[Assignment] Which lines below fall between the one containing "Instruction: Click Image" and the one containing "Task: Expand the Introduction section chevron"? Repeat them exactly, counting both of those lines, and add nothing else.

--

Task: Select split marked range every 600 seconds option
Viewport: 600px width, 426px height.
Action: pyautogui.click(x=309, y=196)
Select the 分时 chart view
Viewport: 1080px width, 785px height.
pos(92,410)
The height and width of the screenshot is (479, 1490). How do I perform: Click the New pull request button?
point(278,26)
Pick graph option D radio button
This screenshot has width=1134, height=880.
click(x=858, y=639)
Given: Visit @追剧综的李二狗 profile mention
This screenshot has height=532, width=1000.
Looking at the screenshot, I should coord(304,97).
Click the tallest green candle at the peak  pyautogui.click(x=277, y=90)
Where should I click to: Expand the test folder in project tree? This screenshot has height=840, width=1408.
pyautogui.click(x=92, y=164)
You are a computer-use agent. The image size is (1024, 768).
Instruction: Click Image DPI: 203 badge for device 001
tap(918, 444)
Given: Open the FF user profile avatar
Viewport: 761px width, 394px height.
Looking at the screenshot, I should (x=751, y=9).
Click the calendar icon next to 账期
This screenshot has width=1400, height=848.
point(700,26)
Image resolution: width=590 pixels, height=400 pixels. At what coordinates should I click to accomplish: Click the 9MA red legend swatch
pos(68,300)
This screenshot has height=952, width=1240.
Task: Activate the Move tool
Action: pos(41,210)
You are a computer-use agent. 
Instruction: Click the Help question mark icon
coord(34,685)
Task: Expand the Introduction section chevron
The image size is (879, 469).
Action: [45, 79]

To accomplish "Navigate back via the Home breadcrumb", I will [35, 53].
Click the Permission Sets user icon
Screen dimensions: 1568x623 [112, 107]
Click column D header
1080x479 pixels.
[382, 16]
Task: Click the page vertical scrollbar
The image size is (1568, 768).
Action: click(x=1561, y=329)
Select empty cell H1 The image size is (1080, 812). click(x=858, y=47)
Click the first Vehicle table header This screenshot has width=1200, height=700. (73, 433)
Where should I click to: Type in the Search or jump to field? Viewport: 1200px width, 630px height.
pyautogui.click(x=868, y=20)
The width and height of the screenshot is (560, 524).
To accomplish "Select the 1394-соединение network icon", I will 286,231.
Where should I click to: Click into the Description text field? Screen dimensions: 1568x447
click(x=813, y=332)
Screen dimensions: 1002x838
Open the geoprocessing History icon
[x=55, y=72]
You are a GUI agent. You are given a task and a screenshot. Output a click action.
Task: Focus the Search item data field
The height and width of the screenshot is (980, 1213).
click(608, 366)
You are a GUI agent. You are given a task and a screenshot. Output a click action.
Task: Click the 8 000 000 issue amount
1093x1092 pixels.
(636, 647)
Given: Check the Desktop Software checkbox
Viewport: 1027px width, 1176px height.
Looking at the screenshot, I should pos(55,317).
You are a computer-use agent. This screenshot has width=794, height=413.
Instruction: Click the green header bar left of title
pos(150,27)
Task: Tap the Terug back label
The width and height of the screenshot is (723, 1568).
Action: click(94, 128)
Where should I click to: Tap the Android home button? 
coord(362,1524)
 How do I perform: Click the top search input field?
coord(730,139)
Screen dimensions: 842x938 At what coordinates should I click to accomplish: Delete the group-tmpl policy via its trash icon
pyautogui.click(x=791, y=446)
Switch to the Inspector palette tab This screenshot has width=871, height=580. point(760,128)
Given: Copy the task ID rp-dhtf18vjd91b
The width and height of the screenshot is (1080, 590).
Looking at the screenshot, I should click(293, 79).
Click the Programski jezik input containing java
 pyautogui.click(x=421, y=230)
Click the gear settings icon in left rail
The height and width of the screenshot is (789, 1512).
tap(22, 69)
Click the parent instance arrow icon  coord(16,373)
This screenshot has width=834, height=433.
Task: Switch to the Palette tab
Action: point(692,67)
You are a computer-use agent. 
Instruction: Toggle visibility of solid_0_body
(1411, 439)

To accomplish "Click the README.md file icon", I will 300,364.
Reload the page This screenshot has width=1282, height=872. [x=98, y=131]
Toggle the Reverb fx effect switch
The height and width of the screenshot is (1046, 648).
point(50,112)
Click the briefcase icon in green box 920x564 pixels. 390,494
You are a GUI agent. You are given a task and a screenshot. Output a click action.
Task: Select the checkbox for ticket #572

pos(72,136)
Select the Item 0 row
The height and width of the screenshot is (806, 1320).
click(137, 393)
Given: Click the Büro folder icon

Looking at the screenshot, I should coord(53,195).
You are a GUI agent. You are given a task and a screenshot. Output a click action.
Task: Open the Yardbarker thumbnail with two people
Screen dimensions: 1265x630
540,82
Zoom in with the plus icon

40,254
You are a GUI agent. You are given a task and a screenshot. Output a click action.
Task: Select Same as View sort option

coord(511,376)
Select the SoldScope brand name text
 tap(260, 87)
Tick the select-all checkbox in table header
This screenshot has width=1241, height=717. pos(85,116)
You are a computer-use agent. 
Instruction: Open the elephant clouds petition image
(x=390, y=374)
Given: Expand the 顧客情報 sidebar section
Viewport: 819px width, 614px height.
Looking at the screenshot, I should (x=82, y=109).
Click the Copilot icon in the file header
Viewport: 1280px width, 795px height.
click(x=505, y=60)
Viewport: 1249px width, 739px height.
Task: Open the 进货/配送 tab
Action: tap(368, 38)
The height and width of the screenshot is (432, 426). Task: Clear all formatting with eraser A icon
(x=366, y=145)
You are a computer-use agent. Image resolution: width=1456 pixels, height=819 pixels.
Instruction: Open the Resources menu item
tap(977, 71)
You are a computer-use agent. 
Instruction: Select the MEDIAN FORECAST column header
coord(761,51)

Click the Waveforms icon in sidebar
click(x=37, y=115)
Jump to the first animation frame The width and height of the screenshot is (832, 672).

--

[Response box]
Instruction: Click Image DPI: 203 badge for device 001
tap(918, 444)
Given: Open the FF user profile avatar
Viewport: 761px width, 394px height.
Looking at the screenshot, I should (x=751, y=9).
Click the calendar icon next to 账期
This screenshot has width=1400, height=848.
point(700,26)
Image resolution: width=590 pixels, height=400 pixels. At what coordinates should I click to accomplish: Click the 9MA red legend swatch
pos(68,300)
This screenshot has height=952, width=1240.
Task: Activate the Move tool
Action: pos(41,210)
You are a computer-use agent. 
Instruction: Click the Help question mark icon
coord(34,685)
Task: Expand the Introduction section chevron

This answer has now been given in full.